### Activity a
In the blog post excerpt, what date and time are given for Alan Hogue's post?

### Excerpted passage
·····
Yes, these were heady times to be a teenager. Now that I'm reminded of it, it all seems so strange, like the memory of a dream, triggered by some random smell or shade of blue. I readily forgot that I'd ever experienced it until I saw this movie again.

But, really, this happens all the time, doesn't it? At what point, in the past two or three decades (or five, or six), has American culture not been gripped by some overblown fear, some obsessive fixation, some grand theme, some fear of itself, of some inner corruption that will bring us all to ruin? We certainly are not free of it now.

Posted by Alan Hogue at October 1, 2004 03:24 PM
Comments

Very interesting. I posted it on my site as well as some of my readers are along these lines of thought.

I don't see how to 'trackback' it though, let me know if you want it done that way. Thanks for the thoughts! (and the link)

-d
sugarandsplice

Posted by: daniel at October 1, 2004 11:05 PM

In 1985, I made a spoof Western at school, and when it came to do the credits, we made up names for all the characters not specifically named on screen - and for some reason we thought 'The Paedophile Kid' sounded vaguely amusing in an ironically self-contradictory kind of way (yes, I know, but we were only about seventeen), so in it went.
·····
Saved entries:

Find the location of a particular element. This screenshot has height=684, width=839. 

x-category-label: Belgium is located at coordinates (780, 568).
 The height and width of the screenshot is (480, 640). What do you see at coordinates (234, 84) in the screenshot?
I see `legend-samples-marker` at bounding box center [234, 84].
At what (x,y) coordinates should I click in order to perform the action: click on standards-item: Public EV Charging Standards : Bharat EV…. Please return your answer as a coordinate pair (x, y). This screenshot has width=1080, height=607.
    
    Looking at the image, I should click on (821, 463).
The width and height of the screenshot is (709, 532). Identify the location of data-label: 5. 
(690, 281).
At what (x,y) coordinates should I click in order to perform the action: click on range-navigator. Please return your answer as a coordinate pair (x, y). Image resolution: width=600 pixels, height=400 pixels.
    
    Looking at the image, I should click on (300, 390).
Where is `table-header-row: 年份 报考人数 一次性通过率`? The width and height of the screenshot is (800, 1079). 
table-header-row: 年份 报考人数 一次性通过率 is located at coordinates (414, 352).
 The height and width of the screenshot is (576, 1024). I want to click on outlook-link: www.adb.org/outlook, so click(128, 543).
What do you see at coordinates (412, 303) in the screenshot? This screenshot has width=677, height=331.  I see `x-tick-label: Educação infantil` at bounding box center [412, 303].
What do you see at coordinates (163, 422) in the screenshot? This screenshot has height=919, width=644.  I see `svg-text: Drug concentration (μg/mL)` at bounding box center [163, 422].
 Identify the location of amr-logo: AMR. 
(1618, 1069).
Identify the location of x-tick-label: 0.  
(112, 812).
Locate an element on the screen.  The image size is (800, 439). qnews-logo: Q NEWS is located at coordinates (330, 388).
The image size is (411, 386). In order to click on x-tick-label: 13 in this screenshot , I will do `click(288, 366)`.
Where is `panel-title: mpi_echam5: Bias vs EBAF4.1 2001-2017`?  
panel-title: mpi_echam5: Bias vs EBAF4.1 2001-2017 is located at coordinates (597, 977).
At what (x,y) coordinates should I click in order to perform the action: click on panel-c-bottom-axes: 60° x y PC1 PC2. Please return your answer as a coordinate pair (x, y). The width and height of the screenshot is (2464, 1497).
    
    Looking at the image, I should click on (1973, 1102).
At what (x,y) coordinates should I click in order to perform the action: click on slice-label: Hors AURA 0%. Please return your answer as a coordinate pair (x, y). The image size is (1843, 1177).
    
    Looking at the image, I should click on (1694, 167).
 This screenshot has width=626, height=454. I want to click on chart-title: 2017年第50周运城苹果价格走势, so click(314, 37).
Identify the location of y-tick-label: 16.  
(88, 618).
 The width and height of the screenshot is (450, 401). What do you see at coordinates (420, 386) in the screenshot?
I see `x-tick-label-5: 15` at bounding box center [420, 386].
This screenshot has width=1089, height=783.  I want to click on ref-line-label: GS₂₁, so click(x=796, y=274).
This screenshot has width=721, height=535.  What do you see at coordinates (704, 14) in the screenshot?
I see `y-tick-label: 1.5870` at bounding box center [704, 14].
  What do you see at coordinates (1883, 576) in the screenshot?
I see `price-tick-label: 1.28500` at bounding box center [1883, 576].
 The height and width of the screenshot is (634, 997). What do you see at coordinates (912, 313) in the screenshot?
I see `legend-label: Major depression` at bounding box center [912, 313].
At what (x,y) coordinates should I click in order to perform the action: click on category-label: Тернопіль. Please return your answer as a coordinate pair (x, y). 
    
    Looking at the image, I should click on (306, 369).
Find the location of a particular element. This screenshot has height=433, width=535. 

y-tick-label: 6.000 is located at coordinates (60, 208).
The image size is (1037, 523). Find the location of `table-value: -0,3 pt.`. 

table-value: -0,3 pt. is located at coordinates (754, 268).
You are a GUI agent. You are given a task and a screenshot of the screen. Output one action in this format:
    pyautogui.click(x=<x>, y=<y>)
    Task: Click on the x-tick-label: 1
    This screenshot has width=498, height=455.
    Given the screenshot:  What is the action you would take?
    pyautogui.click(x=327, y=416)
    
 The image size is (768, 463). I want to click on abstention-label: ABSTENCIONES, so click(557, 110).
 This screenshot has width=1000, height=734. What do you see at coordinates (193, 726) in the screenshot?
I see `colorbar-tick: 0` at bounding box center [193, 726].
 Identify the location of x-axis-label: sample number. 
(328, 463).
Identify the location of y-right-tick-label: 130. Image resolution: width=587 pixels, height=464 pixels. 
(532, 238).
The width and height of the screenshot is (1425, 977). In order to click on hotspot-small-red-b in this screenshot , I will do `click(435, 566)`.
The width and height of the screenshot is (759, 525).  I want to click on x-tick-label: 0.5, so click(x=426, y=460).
·····
### Activity b
Rewrite only the rows starting at the one containing "The width and height of the screenshot is (709, 532)." and ending at the one containing "The height and width of the screenshot is (576, 1024).", with "Identify" replaced by "Pinpoint" and nothing else changed.

### Task result a
October 1, 2004, at 03:24 PM.

### Task result b
The width and height of the screenshot is (709, 532). Pinpoint the location of data-label: 5. 
(690, 281).
At what (x,y) coordinates should I click in order to perform the action: click on range-navigator. Please return your answer as a coordinate pair (x, y). Image resolution: width=600 pixels, height=400 pixels.
    
    Looking at the image, I should click on (300, 390).
Where is `table-header-row: 年份 报考人数 一次性通过率`? The width and height of the screenshot is (800, 1079). 
table-header-row: 年份 报考人数 一次性通过率 is located at coordinates (414, 352).
 The height and width of the screenshot is (576, 1024). I want to click on outlook-link: www.adb.org/outlook, so click(128, 543).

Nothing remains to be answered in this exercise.